Summary from http://www.chuckpalahniuk.net/books/rant/:

Rant takes the form of a (fictional) oral history of Buster “Rant” Casey, in which an assortment of friends, enemies, admirers, detractors, and relations have their say on this evil character, who may or may not be the most efficient serial killer of our time.

Buster Casey was every small kid born in a small town, searching for real thrills in a world of video games and action/adventure movies. The high school rebel who always wins (and a childhood murderer?), Rant Casey escapes from his hometown of Middleton for the big city and becomes the leader of an urban demolition derby called Party Crashing, where on designated nights, the participants recognize each other by dressing their cars with tin-can tails, “Just Married” toothpaste graffiti, and other refuse, then look for designated markings in order to stalk and crash into each other. It’s in this violent, late-night hunting game that Casey meets three friends. And after his spectacular death, these friends gather the testimony needed to build an oral history of his short life. Their collected anecdotes explore the charges that his saliva infected hundreds and caused a silent, urban plague of rabies….

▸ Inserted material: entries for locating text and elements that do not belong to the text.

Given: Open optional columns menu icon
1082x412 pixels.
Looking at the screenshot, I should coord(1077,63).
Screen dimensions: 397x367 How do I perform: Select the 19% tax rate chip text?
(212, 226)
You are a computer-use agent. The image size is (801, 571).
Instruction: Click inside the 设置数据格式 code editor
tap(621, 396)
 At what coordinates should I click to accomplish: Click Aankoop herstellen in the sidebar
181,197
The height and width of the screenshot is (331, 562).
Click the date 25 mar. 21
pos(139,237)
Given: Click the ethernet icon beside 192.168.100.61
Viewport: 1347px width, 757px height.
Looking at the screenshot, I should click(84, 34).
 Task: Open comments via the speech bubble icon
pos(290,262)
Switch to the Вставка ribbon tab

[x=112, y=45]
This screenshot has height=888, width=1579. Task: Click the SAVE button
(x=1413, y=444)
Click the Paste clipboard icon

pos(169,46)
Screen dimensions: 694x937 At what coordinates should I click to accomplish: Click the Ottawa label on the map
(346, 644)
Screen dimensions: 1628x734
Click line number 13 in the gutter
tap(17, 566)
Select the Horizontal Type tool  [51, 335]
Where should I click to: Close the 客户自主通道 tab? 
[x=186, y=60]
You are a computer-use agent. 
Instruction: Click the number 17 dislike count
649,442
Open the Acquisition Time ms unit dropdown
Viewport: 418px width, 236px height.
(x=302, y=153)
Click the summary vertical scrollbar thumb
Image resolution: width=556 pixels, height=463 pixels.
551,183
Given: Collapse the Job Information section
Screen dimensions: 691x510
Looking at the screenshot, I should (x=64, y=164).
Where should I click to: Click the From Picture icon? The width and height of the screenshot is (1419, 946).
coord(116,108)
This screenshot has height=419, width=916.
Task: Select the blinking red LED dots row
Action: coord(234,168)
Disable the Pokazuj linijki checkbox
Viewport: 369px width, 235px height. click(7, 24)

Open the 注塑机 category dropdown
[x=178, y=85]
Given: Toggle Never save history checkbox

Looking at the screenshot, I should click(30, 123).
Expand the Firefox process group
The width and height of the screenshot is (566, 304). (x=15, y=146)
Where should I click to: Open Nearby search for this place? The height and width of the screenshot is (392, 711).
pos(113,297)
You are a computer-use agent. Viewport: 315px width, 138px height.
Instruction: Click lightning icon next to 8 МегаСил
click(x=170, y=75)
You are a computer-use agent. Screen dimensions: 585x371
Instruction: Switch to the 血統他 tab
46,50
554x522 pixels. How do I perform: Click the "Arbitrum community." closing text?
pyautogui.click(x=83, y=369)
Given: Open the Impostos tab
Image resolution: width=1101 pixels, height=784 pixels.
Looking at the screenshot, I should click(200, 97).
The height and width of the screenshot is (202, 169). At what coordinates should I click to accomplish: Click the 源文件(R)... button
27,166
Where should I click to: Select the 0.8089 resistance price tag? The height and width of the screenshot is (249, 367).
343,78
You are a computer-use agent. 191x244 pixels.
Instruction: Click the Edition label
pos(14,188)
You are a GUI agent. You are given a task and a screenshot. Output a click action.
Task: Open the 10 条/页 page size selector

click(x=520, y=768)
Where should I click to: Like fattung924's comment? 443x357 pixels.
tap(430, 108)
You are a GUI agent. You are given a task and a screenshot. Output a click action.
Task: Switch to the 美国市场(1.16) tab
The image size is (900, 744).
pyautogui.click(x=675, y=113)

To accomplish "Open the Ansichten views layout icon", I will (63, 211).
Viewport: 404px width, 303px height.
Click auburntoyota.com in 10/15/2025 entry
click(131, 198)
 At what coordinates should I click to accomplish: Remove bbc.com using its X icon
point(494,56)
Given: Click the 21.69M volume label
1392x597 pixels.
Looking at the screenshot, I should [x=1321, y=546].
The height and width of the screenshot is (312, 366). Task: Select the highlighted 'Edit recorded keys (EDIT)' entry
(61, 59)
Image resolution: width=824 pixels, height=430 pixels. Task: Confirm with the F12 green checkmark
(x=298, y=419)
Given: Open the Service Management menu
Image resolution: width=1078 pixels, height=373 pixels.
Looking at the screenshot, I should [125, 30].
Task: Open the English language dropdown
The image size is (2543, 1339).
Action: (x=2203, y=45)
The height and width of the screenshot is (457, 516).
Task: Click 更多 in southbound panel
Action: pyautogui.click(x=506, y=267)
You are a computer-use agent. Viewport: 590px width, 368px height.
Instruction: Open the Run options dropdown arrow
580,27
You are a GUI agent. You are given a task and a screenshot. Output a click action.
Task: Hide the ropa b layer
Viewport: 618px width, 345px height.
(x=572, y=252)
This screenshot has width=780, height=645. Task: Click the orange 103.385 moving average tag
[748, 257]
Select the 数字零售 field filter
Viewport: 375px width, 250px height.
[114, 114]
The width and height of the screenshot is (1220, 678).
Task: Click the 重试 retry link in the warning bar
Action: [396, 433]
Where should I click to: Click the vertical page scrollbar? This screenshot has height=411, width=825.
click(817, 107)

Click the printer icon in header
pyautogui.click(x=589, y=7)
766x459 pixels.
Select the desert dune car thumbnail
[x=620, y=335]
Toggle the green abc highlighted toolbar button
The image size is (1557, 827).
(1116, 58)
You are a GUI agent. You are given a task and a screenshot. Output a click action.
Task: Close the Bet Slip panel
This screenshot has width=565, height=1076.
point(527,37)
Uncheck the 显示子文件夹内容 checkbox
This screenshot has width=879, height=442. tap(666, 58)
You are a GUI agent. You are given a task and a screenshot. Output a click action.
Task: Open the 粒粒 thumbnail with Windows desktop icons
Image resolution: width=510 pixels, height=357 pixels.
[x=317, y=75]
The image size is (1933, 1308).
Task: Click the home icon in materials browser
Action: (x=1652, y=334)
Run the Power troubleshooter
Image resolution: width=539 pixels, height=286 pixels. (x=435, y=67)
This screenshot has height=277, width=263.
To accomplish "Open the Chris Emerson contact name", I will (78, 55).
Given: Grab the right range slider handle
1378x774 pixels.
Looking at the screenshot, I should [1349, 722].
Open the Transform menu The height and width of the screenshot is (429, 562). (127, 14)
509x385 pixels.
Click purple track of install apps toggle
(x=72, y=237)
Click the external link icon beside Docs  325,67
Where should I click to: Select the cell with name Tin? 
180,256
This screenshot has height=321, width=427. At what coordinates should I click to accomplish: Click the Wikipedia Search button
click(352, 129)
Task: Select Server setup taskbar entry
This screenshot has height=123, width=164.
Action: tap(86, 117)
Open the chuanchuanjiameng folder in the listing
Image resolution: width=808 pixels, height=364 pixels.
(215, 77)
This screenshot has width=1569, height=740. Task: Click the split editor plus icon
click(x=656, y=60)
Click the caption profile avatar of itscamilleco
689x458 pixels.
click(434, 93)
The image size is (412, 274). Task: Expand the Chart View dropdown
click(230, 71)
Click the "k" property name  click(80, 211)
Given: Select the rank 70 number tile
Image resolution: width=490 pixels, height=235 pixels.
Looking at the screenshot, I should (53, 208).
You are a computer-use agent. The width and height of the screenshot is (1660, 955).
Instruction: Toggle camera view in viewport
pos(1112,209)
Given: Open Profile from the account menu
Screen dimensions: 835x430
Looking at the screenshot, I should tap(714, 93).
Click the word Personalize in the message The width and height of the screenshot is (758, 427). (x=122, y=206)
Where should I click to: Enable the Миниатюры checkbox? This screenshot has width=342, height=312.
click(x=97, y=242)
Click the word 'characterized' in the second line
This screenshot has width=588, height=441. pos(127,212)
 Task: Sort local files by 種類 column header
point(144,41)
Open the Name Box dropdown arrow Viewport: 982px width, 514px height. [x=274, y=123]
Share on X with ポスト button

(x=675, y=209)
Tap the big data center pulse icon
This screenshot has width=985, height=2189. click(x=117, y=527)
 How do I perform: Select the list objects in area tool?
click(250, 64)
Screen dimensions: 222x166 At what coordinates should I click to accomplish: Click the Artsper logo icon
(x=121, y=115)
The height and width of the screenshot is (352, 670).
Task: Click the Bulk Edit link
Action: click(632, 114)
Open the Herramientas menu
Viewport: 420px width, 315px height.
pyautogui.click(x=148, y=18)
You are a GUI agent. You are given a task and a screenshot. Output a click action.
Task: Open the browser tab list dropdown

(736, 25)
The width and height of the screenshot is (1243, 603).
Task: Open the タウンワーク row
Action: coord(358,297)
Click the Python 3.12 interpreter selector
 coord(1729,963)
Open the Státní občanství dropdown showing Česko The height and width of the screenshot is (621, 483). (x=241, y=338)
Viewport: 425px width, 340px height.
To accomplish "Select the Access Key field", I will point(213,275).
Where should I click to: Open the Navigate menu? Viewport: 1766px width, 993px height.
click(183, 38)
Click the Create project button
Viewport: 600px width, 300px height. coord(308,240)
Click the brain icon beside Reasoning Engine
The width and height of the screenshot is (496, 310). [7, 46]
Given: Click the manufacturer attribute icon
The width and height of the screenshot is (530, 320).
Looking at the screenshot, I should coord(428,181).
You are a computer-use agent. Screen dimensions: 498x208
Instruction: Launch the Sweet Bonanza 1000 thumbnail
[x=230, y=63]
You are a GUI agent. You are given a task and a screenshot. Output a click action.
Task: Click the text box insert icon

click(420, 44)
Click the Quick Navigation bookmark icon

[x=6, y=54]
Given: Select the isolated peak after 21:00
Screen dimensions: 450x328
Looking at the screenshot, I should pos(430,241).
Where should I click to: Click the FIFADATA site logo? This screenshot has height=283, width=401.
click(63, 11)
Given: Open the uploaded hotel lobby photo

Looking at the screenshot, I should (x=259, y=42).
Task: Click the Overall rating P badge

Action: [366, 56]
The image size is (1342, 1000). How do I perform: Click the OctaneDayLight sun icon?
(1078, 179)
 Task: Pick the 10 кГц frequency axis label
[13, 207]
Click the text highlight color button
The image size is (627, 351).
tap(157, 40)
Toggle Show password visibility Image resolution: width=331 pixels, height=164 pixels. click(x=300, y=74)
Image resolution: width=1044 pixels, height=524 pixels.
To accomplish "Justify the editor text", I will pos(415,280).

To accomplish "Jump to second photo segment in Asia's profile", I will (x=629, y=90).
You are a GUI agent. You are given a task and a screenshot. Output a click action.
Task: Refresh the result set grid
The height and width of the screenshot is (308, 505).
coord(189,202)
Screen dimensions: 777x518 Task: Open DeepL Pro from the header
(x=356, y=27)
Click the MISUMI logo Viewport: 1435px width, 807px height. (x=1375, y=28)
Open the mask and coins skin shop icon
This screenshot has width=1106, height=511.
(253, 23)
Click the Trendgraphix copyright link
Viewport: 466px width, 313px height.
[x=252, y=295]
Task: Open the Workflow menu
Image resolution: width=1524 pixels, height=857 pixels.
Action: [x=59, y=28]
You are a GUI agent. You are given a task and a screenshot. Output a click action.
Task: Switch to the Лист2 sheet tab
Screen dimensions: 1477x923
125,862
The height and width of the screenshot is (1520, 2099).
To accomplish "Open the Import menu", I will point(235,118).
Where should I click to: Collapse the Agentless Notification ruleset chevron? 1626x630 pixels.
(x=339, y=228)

Expect hilarity and horror, and blazing insight into the desperate and surreal contemporary human condition as only Chuck Palahniuk can deliver it. He’s the postmillennial Jonathan Swift, the visionary to watch to learn what’s —uh-oh—coming next.

Excerpt from NY Times Review by Janet Maislin:

So “Rant” is a mash-up of earlier, better Palahniuk sucker punches, with elements of his “Fight Club” especially conspicuous this time. This book, like that one, has a violent, ritualistic secret society and a shocking identity switcheroo at its finale. It also has the gallows humor and gleeful adolescent malevolence that can make Mr. Palahniuk so bleakly entertaining. But its ingredients feel arbitrarily slapped together, despite Mr. Palahniuk’s ability to cast his malevolent fantasies in a visionary light. And this book’s structure as oral history is a tactical misstep. It trades Mr. Palahniuk’s scorchingly distinctive voice for a collection of flat and phony ones.